Centoventi i giorni entro i quali il decreto diventa operativo ed è stato stanziato un bonus di 30 euro per l’acquisto. Si tratta di una misura che si spera possa mettere un argine ai tragici casi di cronaca come quello più recente accaduto a Catania: un padre ha lasciato per 5 ore sotto al sole un bimbo che doveva portare all’asilo per un inspiegabile “black out” nella sua mente.

Connesso allo smartphone

L’obbligo di installazione dei seggiolini sarà operativo non appena il decreto legge sarà pubblicato sulla Gazzetta Ufficiale nei prossimi giorni. E sono allo studio anche agevolazioni fiscali. Sul seggiolino ci sarà un sistema di allarme che, connesso allo smartphone, ricorderà al guidatore tramite un segnale sonoro, della presenza del piccolo passeggero a bordo, prima che lo stesso guidatore esca dal veicolo. L’obbligo dei seggiolini ha avuto un percorso a ostacoli.

L’iter di approvazione

La legge 117/2018 entrata in vigore a fine 2018 disponeva l’introduzione dell’obbligo ma demandava la definizione delle caratteristiche tecniche ad un decreto attuativo del ministero dei Trasporti, che ha visto la luce il 21 gennaio 2019. Il decreto, a sua volta, è stato mandato in approvazione alla Commissione europea, ma è stato bocciato e poi riscritto.
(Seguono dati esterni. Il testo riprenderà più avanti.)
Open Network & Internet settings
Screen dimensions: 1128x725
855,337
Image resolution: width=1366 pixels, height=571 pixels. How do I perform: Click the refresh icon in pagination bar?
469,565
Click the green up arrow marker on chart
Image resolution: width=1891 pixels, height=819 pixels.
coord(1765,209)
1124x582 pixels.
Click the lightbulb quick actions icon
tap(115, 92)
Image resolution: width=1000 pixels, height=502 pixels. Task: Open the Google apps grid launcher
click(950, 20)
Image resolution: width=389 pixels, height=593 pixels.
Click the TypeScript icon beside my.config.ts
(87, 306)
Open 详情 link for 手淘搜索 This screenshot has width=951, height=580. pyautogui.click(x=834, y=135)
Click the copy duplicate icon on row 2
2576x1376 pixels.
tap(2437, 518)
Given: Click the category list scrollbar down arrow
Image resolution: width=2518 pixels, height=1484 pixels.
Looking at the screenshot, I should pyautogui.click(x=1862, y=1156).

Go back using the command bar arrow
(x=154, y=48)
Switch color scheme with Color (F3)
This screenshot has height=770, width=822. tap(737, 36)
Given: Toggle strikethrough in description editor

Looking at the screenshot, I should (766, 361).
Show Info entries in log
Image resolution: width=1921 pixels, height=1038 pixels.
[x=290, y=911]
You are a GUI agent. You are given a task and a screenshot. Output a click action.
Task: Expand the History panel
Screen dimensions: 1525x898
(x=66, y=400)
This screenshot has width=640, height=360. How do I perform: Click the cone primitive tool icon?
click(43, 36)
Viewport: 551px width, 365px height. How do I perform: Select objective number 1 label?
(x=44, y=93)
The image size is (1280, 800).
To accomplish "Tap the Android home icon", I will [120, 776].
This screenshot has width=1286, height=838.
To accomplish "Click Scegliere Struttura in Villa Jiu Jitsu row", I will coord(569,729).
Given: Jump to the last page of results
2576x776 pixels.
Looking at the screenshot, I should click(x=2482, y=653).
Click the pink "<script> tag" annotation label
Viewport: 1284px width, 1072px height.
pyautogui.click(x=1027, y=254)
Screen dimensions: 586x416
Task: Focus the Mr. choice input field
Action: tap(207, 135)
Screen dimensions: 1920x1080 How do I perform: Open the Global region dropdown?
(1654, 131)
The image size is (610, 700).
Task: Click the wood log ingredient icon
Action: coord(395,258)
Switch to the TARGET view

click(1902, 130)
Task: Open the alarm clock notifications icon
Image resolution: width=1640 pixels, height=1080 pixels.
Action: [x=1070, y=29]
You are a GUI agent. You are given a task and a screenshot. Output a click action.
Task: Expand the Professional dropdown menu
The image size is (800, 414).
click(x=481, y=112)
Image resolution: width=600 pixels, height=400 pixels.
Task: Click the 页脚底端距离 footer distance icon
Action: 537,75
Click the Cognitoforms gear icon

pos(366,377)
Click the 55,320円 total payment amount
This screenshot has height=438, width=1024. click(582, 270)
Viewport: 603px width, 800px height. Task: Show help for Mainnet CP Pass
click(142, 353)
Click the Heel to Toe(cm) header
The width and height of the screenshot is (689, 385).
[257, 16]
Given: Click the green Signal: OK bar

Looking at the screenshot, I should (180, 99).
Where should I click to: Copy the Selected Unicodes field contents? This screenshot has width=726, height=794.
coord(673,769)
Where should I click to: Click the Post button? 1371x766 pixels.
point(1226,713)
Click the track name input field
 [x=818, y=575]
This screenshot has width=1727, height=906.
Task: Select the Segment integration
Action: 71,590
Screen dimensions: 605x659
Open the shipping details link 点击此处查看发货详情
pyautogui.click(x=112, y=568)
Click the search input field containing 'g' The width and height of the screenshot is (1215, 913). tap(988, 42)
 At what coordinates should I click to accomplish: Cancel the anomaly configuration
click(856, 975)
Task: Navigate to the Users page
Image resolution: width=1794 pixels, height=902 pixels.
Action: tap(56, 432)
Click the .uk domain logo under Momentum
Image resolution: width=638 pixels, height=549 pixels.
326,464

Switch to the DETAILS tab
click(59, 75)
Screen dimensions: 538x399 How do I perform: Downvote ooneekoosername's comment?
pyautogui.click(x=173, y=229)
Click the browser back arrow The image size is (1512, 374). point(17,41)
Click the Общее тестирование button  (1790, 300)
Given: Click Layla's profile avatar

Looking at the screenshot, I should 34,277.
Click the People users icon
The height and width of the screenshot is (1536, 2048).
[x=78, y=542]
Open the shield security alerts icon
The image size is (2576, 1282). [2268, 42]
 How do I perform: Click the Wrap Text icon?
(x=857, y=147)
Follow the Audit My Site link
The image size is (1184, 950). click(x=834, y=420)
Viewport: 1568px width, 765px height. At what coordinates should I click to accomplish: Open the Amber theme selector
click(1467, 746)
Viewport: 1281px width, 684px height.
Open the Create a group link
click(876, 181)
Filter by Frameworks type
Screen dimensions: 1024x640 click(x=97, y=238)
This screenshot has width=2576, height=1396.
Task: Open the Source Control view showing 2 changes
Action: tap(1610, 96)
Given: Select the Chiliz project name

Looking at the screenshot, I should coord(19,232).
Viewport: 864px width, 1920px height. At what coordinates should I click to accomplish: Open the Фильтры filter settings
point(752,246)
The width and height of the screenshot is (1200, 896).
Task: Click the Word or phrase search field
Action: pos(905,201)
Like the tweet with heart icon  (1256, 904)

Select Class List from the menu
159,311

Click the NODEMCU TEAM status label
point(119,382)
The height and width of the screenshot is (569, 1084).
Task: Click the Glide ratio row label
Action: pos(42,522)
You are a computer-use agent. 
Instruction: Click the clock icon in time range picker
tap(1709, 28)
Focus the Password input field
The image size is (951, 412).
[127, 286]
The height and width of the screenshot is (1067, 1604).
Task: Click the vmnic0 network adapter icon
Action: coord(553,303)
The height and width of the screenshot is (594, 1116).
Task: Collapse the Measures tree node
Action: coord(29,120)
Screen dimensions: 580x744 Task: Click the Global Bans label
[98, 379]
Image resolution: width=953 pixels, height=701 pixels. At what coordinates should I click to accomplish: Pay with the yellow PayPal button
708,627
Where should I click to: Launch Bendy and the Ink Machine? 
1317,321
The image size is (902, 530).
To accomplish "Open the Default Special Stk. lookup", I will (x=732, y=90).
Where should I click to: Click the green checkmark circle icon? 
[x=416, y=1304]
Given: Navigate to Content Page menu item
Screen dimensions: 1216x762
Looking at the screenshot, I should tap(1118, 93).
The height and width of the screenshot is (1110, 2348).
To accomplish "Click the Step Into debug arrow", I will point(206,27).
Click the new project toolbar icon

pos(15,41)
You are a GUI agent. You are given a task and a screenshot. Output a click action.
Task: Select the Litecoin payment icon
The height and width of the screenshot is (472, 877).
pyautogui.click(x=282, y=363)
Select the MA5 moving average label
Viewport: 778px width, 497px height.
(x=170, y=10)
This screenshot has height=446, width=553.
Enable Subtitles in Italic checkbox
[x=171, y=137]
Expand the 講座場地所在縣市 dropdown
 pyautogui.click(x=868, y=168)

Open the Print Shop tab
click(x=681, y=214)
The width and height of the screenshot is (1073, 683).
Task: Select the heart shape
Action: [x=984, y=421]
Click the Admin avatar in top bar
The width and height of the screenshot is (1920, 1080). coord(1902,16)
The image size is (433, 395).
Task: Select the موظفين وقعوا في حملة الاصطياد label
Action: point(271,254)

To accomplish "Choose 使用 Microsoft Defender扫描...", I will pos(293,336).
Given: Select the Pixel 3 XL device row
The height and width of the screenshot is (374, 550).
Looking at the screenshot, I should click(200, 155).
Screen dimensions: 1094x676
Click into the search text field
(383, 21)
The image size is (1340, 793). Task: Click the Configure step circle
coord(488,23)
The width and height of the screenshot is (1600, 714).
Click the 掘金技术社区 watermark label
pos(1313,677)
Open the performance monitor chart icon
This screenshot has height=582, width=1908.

Il nodo principale riguardava l’incompatibilità del testo con le norme europee. Dopo l’approvazione bipartisan del Parlamento, il parere favorevole acquisito dall’Ue e il via libera pochi giorni fa del Consiglio di Stato questo “è il passaggio conclusivo della legge”, sottolinea il ministero dei Trasporti.

Nel 2018 tre morti

Tra i casi più recenti, nel 2018 una bambina di un anno è rimasta nell’auto del papà per ore, nel parcheggio della ditta dove l’uomo lavorava a Pisa. Mentre nel 2016, a Livorno, una bimba di 18 mesi fu dimenticata dalla mamma in auto e morì. E per fortuna ci sono casi a lieto fine: come quello di due gemellini, nel 2011, salvati a Roma da un passante.